What standard questions should employers ask prospective employees?
Don’t forget to assess drive and motivation when hiring an employee
CC:the tax haven
Camila Louzada: Global recruitment manager, Vision Critical
Interviewing can be an overwhelming experience; trying to assess a candidate’s entire history, skills and fit in an hour is quite the task. As a consequence, important questions not directly related to skills often fall through the cracks. But some of these questions can save you a lot of time – and money – by helping you assess whether a candidate will be successful in the long run.
1. OK, you can do the job, but do you really want it?
Many interviewers are focused on assessing technical skills and forget that if candidates are not really “into” the role, they won’t give 100%. Motivation is essential to get a job well done and will quickly make or break a new employee. Finding out what makes them tick and what environment makes them happy is crucial to success.
2. How does this role fit into your career plans?
Is this a long-term career plan or just a stepping stone to the candidate? Or even just a way to get income until the candidate finds the dream job elsewhere? Most importantly, is the candidate’s intention in line with what you are looking for? This will give you a much better idea if the candidate is there to stay.
3. What parts of this role are you strongest at and where do you see learning opportunities?
This will give you a good idea if the candidate is interested enough to take the time to study the job description while also getting you a good understanding of what skills the candidate already has and where the gaps are. If the candidate can make your assessment easier by providing these answers right away, why not go for it?
4. What is missing in your current role that you’d like to do in your next? And what do you not want to do?
A candidate might prefer to work individually while the role you’re looking to fill requires a lot of teamwork. Or a candidate might hate a noisy environment and your company’s is quite hectic. These questions will help you explore whether a candidate will be happy in the role and environment you have to offer.
Karen Epp: Senior accounting and finance recruiter, Goldbeck Recruiting
To find the right candidates, it is essential that you have a solid interview process in place. Come up with questions that will reveal their qualifications as well as their drive and motivations. To focus just on skill set alone is not the right approach, you need to discover if the candidate is a fit as a person first.
Employees that conflict with your company culture and values would be very detrimental to your team. Here are three questions that will reveal not only their qualifications but also their character.
1. Why do you want to work here?
A simple yet revealing question that never fails to indicate a person’s motivation. Cultural fit is as important as technical qualifications. Recruiters usually include this in the write-up, but it’s always good to ask this question in person. Candidates need to have the right reason for considering a job as much as the right qualifications.
2. What is the toughest decision you had to make?
Good candidates make a decision based on information and the people likely to be affected. Every decision, no matter how it looks on paper, will have an effect on people.
3. How did you add value? How did you create efficiency? How did you reduce costs? These three questions can be summed up in the question – Can you describe your accomplishments?

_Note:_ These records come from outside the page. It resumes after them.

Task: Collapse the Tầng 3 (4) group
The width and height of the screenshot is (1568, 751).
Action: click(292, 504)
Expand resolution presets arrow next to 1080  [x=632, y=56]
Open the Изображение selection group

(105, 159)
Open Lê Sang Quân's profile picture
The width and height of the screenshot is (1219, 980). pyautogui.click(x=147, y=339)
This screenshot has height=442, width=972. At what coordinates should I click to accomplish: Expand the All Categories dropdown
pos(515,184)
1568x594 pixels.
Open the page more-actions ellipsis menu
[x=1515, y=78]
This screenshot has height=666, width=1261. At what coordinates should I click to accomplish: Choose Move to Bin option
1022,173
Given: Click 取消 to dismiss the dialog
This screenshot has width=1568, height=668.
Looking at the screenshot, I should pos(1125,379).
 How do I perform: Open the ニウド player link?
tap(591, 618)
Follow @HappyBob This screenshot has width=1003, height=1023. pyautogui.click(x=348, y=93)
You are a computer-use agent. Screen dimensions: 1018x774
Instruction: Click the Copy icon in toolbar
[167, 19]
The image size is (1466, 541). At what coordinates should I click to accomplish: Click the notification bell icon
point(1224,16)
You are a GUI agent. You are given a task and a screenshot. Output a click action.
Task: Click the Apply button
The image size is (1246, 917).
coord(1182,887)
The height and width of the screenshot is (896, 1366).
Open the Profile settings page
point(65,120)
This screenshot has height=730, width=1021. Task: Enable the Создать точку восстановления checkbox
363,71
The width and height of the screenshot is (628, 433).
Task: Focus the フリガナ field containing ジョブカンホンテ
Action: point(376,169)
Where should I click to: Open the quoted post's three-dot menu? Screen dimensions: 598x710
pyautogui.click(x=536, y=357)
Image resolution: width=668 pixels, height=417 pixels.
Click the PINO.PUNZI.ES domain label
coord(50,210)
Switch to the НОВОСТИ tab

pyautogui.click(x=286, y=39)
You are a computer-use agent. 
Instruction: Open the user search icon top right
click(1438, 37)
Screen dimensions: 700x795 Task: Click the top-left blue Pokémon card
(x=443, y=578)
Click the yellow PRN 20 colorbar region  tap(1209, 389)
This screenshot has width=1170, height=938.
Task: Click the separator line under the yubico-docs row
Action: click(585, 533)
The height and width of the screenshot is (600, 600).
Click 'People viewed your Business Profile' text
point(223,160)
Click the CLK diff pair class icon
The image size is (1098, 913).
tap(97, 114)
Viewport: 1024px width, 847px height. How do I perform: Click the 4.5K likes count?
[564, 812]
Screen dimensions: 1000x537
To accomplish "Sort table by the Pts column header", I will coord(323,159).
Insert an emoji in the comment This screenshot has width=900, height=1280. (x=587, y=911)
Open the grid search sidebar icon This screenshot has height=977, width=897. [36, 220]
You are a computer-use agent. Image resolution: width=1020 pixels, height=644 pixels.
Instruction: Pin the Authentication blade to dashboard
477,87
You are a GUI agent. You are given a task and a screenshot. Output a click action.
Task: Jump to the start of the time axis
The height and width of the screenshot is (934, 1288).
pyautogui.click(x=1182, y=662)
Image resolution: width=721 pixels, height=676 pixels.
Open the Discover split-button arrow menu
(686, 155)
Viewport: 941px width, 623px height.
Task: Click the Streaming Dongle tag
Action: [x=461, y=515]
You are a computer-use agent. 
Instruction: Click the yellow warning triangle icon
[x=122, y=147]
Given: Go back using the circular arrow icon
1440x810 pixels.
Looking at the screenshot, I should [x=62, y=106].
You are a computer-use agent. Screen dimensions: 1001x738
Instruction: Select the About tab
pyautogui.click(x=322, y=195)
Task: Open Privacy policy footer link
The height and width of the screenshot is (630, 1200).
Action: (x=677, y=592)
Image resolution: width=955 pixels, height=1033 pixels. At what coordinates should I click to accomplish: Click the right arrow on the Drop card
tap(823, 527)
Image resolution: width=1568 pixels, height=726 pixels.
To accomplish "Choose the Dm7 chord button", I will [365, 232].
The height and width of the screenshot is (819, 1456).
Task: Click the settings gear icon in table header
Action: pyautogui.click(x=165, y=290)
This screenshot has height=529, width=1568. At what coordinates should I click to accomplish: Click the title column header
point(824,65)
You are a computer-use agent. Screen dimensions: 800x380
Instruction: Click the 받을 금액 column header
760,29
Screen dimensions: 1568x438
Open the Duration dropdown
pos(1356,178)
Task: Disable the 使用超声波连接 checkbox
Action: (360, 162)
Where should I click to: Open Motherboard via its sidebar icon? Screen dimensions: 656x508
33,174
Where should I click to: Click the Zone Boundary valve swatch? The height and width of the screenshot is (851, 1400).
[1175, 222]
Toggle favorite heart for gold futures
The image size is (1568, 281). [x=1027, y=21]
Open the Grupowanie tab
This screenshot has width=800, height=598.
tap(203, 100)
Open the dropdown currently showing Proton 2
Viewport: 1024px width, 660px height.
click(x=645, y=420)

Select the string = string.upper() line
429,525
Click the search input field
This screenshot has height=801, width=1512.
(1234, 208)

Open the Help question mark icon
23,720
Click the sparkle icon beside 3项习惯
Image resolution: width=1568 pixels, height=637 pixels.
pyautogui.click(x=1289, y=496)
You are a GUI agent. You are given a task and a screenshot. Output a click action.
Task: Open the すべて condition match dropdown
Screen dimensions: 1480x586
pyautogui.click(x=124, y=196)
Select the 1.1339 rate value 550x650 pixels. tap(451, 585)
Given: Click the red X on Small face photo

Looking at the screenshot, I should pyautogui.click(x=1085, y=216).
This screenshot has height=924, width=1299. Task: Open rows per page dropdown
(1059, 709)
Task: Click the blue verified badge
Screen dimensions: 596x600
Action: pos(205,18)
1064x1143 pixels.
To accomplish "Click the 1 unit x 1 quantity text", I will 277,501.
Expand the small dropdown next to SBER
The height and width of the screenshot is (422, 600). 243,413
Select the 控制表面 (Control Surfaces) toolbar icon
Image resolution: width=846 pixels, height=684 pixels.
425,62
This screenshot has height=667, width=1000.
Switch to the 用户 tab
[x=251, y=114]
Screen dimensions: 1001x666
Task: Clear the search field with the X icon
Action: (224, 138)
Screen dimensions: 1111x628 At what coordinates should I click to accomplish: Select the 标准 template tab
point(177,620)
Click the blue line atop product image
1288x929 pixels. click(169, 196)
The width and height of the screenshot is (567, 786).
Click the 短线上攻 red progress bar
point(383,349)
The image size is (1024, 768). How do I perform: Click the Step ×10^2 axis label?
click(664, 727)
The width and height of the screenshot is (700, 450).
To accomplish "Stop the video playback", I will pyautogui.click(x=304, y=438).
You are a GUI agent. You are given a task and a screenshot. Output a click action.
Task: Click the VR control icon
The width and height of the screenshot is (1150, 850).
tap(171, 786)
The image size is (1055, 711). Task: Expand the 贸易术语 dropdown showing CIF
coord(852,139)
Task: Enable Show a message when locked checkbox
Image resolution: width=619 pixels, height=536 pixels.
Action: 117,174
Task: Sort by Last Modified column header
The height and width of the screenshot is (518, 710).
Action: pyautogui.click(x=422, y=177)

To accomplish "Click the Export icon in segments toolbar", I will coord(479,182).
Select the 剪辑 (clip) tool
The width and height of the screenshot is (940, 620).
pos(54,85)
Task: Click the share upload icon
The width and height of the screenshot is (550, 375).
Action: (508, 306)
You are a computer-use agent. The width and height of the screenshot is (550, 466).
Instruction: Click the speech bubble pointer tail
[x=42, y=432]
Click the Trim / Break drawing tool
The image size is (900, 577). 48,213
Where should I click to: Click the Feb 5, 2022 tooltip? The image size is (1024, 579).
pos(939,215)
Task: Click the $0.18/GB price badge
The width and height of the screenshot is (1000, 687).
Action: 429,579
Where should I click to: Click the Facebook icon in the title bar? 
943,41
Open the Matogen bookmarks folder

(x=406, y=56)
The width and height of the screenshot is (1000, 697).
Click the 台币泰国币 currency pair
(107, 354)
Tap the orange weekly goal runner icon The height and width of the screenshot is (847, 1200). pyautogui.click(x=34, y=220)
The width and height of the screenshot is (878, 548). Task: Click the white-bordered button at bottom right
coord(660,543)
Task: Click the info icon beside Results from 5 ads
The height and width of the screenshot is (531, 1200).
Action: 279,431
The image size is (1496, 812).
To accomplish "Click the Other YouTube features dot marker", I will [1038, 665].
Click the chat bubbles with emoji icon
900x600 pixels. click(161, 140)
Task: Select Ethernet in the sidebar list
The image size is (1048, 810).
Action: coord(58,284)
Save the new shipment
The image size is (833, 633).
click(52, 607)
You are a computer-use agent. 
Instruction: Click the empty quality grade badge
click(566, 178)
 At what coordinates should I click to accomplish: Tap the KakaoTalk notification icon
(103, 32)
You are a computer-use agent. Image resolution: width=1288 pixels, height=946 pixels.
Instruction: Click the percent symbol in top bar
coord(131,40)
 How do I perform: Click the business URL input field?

It is amazing to see the results I get from these questions. Many people have nothing to share. Good candidates always have examples of accomplishments.
We want to hire individuals who are motivated to make improvements, are creative in how they participate in their workplace, care about how they contribute and think about what they are doing, whether they are a clerk or a CFO.
These questions will draw this information out and you will find the “star.”
Cori Maedel: CEO, Jouta Performance Group
Employers not only miss asking some of the right questions, they often don’t take the time to put a process in place that supports a successful hire.
•Ensure solid workforce planning from the start.
•Establish who oversees the recruitment process and who does the interviewing.
•Conduct a minimum of two to three interviews.
•Consider phone-screening candidates first.
•Where appropriate, include other team members in the final interview.
•Have a plan.
•Set out questions and know what responses you seek.
•Allow candidates the time to also interview you.
The power is not in having unique questions but in posing real-world scenarios, understanding and aligning philosophies, knowing how they operate and putting it all together to form an opinion.
•Ask about the role and your company – do they get it? Have they done their research?
•Ask questions that confirm they are aligned with your values, mission and goals – critical to ensuring fit.
•Have them walk through their story. Why have they made the decisions they have?
•Ask behavior-based questions and “what-if” scenarios; think about tough situations the role might face.
•Test their ability to do the job in real time; candidates who “act” through interviews can rarely fake this.
The Friday rule
Never let a candidate you interviewed go over a weekend without hearing from you, no matter the response.